_Stored records_

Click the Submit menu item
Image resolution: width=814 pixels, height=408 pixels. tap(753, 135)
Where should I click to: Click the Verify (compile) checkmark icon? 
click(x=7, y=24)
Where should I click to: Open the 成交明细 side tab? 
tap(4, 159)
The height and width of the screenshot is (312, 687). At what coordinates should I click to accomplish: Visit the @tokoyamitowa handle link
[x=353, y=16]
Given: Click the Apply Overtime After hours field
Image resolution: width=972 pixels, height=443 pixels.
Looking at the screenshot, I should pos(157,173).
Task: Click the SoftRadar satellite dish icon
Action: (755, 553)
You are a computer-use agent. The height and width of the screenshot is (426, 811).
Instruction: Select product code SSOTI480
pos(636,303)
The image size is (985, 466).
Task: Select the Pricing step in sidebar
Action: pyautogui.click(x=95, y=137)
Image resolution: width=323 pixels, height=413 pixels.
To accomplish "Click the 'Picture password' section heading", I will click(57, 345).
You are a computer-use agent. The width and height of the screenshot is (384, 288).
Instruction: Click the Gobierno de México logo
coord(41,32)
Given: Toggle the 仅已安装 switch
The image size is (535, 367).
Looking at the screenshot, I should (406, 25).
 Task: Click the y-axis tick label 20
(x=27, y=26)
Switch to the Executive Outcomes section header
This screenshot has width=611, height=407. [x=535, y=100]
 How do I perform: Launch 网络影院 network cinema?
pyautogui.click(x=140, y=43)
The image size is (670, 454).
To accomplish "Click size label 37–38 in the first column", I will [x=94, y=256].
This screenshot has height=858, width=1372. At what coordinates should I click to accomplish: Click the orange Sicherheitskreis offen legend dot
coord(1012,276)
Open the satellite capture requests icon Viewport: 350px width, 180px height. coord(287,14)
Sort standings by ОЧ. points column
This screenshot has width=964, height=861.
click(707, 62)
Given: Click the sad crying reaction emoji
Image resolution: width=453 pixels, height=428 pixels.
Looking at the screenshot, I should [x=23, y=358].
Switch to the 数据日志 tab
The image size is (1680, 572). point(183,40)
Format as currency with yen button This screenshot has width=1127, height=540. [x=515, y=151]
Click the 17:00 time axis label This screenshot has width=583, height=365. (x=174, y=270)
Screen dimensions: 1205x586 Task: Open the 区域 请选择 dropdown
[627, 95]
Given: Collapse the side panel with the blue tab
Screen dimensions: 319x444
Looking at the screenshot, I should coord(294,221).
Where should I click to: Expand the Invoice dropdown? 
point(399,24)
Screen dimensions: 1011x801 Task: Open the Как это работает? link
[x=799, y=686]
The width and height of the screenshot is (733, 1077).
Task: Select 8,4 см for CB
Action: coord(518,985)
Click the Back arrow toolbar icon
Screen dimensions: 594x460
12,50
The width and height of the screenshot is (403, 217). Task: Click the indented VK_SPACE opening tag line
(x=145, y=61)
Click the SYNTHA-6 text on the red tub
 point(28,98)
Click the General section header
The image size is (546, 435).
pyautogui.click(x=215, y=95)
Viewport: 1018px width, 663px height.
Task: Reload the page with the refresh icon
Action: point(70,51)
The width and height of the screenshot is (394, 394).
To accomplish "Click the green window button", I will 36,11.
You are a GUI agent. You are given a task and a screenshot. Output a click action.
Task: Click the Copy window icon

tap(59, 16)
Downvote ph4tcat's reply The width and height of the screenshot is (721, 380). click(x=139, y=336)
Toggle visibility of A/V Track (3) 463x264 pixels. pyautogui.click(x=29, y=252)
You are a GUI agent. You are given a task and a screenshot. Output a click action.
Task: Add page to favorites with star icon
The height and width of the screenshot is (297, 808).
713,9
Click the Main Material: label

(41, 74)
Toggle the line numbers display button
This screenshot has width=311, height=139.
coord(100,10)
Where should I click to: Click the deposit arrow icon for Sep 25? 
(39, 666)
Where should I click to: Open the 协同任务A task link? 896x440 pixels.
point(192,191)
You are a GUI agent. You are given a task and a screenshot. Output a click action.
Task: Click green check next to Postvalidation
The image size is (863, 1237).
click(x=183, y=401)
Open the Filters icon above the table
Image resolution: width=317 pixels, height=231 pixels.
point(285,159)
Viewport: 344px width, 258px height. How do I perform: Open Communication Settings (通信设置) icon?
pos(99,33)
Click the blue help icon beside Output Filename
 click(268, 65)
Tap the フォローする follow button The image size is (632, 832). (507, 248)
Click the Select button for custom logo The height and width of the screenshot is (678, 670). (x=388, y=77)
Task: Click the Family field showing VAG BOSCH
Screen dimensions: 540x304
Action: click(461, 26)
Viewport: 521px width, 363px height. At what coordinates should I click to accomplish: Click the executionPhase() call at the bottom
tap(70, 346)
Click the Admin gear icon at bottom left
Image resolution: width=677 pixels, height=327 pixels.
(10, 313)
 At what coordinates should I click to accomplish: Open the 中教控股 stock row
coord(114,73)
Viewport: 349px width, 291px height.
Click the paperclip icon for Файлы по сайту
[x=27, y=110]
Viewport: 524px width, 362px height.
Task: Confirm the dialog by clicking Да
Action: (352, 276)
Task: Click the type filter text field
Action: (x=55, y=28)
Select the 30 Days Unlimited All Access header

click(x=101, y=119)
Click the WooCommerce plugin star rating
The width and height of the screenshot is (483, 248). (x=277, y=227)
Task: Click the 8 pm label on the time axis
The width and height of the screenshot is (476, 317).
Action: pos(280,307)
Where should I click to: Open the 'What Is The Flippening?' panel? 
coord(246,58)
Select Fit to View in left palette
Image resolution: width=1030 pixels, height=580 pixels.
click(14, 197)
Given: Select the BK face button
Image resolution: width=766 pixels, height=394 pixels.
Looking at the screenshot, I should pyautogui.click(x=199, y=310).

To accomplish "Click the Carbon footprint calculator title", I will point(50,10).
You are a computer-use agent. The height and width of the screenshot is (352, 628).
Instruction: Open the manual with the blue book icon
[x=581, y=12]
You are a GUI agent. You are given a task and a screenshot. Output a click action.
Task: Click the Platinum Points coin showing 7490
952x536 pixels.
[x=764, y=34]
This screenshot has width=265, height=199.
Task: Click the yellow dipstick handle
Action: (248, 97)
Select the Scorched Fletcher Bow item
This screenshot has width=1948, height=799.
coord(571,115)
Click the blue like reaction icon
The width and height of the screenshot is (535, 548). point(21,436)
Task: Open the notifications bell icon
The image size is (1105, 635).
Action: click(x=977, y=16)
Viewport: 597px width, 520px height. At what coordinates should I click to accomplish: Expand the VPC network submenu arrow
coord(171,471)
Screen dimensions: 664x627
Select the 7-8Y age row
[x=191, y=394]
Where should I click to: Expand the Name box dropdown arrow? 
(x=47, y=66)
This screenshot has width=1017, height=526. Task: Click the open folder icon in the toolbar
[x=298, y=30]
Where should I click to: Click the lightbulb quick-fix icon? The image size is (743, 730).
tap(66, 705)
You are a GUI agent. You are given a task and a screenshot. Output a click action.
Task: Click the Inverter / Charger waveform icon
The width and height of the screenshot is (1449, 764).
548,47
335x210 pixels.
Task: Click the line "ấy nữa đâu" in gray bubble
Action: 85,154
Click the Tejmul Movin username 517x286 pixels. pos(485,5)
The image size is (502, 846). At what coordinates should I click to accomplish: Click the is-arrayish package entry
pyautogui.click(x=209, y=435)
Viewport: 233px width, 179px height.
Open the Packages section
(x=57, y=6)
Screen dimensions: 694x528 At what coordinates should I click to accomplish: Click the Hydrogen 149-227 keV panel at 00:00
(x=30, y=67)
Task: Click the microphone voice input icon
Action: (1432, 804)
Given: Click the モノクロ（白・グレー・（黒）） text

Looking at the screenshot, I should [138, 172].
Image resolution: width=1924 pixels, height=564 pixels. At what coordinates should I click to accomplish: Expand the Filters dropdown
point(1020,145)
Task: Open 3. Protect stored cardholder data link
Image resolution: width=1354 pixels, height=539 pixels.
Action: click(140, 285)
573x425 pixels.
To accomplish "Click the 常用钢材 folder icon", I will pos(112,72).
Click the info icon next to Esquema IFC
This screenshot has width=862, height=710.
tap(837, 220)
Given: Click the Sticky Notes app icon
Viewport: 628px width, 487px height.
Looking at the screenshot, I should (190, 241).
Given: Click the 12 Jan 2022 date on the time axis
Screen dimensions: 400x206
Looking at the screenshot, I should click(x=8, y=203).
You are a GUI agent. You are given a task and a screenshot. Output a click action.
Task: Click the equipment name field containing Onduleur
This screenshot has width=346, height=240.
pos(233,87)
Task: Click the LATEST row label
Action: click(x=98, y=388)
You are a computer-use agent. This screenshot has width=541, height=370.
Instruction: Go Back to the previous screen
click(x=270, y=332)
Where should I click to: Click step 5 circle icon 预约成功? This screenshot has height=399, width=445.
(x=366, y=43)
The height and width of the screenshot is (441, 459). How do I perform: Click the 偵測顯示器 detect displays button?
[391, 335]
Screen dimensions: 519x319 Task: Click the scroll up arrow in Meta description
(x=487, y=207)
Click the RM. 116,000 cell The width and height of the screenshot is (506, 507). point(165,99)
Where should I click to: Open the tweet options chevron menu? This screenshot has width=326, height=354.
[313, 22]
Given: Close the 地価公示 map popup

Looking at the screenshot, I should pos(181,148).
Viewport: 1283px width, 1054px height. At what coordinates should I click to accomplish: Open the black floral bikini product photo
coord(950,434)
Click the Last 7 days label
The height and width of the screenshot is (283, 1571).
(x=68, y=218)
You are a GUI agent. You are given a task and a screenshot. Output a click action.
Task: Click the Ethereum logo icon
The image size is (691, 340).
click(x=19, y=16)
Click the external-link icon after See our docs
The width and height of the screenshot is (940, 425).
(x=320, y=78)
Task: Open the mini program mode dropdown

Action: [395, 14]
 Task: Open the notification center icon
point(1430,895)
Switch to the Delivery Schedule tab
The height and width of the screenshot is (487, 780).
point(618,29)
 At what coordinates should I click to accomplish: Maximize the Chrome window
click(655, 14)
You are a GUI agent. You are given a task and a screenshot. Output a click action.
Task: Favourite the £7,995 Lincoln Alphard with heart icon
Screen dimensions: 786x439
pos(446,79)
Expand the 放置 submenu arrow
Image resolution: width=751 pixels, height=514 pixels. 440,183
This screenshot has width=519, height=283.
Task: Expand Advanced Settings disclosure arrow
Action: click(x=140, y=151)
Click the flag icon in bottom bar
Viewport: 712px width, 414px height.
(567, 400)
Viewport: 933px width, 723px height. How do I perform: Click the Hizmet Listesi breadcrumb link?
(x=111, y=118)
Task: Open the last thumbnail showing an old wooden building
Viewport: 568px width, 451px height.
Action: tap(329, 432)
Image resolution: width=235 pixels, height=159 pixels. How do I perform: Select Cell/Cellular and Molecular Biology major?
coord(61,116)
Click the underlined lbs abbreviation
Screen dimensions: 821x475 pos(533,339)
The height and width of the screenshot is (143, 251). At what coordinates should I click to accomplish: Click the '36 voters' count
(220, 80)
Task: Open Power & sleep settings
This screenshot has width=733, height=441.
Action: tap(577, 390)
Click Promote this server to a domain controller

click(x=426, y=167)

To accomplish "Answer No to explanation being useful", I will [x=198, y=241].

_EXERCISE_
Work out how many lines in the entries hold the string "will". Your answer should consist solely of that number.

_RESPONSE AREA_
6